The files are xlsx but Spark is designed works better with csv. So xlsx will be converted into csv

In [None]:
# Upload XLSX
df = pd.read_excel('../datasets/listings_details.xlsx')

# Replace line breaks with spaces
df = df.replace({r'[\n\r]+': ' '}, regex=True)

# Replace " with '
df = df.replace({r'"': "'"}, regex=True)

# Save CSV
df.to_csv('../datasets/listings_details.csv', index=False, quotechar='"')

In [None]:
# Upload XLSX
df2 = pd.read_excel('../datasets/neighbourhoods.xlsx')

# Replace line breaks with spaces
df2 = df2.replace({r'[\n\r]+': ' '}, regex=True)

# Save CSV
df2.to_csv('../datasets/neighbourhoods.csv', index=False)

# PART 1: Landing Zone

In [None]:
# Create a Spark session
spark = SparkSession.builder \
    .appName("MedallionArchitecture") \
    .getOrCreate()

In [None]:
# CSV paths
listings_path = "../datasets/listings_details.csv"
neighbourhoods_path = "../datasets/neighbourhoods.csv"

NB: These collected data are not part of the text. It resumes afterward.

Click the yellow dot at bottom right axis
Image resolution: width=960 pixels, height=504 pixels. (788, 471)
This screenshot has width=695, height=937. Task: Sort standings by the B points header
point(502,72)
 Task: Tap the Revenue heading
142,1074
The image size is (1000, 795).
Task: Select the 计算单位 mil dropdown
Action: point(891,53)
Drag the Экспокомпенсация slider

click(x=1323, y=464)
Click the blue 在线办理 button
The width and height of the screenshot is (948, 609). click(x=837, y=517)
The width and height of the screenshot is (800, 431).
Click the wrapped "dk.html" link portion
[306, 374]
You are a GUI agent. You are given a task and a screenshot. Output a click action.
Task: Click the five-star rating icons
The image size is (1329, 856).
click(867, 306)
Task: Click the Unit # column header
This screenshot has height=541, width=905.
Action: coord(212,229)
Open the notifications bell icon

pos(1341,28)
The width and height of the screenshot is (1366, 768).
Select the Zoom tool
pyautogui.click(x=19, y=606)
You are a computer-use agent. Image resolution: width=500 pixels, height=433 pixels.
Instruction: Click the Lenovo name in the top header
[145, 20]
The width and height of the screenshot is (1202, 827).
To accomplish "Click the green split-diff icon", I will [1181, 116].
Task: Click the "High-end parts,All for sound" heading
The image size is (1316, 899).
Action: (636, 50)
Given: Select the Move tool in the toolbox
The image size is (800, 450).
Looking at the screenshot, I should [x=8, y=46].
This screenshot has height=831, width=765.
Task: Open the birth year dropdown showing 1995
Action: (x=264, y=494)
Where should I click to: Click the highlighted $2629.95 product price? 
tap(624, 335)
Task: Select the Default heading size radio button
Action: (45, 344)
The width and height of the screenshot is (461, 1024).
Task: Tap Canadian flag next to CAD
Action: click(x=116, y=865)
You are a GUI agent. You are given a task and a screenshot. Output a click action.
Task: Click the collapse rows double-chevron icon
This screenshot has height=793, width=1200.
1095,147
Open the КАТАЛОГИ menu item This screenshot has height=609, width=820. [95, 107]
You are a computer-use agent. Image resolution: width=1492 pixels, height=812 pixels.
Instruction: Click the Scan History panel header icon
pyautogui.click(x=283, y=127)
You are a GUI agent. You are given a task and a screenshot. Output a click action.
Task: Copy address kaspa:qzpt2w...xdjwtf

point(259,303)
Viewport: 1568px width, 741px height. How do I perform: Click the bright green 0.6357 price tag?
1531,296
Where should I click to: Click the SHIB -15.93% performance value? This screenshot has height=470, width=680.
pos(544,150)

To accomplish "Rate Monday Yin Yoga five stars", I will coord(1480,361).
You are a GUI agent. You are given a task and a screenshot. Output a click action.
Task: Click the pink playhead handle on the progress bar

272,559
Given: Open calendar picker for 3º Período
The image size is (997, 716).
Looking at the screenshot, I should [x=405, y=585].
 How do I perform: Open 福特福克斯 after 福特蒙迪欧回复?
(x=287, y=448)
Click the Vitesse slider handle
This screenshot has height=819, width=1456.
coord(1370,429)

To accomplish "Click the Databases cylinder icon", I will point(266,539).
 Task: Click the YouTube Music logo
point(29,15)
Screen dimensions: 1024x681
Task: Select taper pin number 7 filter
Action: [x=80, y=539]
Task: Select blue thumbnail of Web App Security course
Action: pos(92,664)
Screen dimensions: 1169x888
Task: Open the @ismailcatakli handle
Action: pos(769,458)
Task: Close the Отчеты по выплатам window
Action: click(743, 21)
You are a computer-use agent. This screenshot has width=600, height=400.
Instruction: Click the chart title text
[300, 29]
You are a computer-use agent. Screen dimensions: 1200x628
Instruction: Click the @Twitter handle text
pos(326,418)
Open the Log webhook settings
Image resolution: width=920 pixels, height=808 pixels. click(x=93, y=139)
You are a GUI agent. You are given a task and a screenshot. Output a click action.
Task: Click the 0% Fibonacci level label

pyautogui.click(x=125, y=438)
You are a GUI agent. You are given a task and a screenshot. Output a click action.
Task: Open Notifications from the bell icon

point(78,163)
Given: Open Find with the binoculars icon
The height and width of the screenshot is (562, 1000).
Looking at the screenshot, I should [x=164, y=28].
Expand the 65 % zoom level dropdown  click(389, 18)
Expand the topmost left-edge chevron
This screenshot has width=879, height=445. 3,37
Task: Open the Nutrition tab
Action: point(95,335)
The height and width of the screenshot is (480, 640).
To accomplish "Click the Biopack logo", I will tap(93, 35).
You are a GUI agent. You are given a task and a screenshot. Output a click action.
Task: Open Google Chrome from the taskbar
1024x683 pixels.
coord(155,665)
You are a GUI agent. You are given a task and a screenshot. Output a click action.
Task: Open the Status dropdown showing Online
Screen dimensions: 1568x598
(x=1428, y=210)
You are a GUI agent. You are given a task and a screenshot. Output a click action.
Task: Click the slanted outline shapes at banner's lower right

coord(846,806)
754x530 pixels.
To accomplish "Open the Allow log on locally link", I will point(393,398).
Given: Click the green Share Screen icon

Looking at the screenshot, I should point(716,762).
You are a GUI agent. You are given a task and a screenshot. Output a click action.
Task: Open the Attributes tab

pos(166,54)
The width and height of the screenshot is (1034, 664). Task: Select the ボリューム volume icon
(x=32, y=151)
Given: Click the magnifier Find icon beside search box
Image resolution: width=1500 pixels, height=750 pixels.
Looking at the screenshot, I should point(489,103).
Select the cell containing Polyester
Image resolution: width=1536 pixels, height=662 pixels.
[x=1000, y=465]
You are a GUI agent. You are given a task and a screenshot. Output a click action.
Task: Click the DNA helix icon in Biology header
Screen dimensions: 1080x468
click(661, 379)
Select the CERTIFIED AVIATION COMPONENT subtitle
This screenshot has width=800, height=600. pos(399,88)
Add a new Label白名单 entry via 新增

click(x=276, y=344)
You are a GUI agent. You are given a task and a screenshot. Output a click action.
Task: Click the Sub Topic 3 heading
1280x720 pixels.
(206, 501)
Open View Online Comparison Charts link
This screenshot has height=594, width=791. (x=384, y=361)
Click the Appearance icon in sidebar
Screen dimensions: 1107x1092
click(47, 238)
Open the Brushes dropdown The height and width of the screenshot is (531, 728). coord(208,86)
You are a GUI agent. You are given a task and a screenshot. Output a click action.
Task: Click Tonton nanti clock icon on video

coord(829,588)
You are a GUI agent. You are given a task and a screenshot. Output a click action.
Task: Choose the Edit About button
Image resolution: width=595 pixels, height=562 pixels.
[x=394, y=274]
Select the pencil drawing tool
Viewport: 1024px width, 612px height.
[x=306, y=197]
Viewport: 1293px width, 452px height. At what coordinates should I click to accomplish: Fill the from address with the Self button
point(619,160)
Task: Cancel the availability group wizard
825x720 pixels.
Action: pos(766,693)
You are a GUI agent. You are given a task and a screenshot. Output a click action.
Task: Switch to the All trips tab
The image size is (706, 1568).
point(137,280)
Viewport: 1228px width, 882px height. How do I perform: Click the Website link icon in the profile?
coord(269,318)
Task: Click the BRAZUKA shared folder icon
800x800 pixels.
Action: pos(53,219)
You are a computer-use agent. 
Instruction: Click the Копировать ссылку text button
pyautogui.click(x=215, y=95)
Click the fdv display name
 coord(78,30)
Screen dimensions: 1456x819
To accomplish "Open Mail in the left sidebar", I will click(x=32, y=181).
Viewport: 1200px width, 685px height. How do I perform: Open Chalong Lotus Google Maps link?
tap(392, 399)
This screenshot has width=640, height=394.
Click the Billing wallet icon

listings_details, neighbourhoods = process_landing_zone(spark, listings_path, neighbourhoods_path)

In [None]:
# Print the schema of the DataFrame
listings_details.printSchema()

In [None]:
neighbourhoods.printSchema()

In [None]:
# Show the first 5 rows
listings_details.show(5)

In [None]:
# If exists, delete directory structure
! rm -rf "../tables"

In [None]:
# Create directory structure
! mkdir "../tables"
! mkdir "../tables/bronze"
! mkdir "../tables/silver"
! mkdir "../tables/gold"

# PART 2: Bronze Layer

In [None]:
# Write raw data to Bronze layer in Parquet format

# Bronze paths
bronze_path = "../tables"
layer = "bronze"
listings_filename = "bronze_listings_details"
neighbourhoods_filename = "neighbourhoods"


bronze_listing_output_file = "{path}/{layer}/{filename}".format(path=bronze_path, layer=layer, filename=listings_filename)
listings_details.write.mode( "overwrite" ) \
.partitionBy("neighbourhood_cleansed") \
.parquet(bronze_listing_output_file)

bronze_neighbourhoods_output_file = "{path}/{layer}/{filename}".format(path=bronze_path, layer=layer, filename=neighbourhoods_filename)
neighbourhoods.write.mode( "overwrite" ) \
  .partitionBy("neighbourhood") \
  .parquet(bronze_neighbourhoods_output_file)

# PART 3: Silver Layer

In [None]:
# Silver paths
silver_listing_input_file = bronze_listing_output_file
silver_neighbourhoods_input_file = bronze_neighbourhoods_output_file

# Load Bronze data
bronze_listingsDF = spark.read.parquet(silver_listing_input_file)
bronze_neighbourhoodsDF = spark.read.parquet(silver_neighbourhoods_input_file)

In [None]:
# add Python file to the PySpark context, which makes it available on all worker nodes of the Spark cluster when running distributed operations.
spark.sparkContext.addPyFile('../src/transformations.zip')

In [None]:
# Register the function as a UDF so that it can be executed in each partition of the cluster
format_date_udf = udf(format_date, StringType())

In [None]:
# Join datasets and create new fields
join_silver_listingsDF = bronze_listingsDF.join(
    bronze_neighbourhoodsDF,
    bronze_listingsDF["neighbourhood_cleansed"] == bronze_neighbourhoodsDF["neighbourhood"],
    "left"
).withColumn(
    "neighbourhood_group", col("neighbourhood_group")
).withColumn(
    "last_review_human", format_date_udf(col("last_review"))
).drop(
    bronze_neighbourhoodsDF["neighbourhood"]
)


In [None]:
# Display all columns from the DataFrame
join_silver_listingsDF.show(10, truncate=False)

In [None]:
# Write data to Silver layer
silver_listings_path = "../tables/silver/silver_listings_details"
join_silver_listingsDF.write.mode("overwrite") \
  .partitionBy("neighbourhood_group") \
  .parquet(silver_listings_path)

# PART 4: Gold Layer

In [None]:
# Load Silver data
silver_listings = spark.read.parquet(silver_listings_path)

# Calculate metrics
id_gold_listings = silver_listings\
  .groupBy("id").agg(
    count("number_of_reviews").alias("id_rating_count"),
    avg("review_scores_rating").alias("id_rating_avg"))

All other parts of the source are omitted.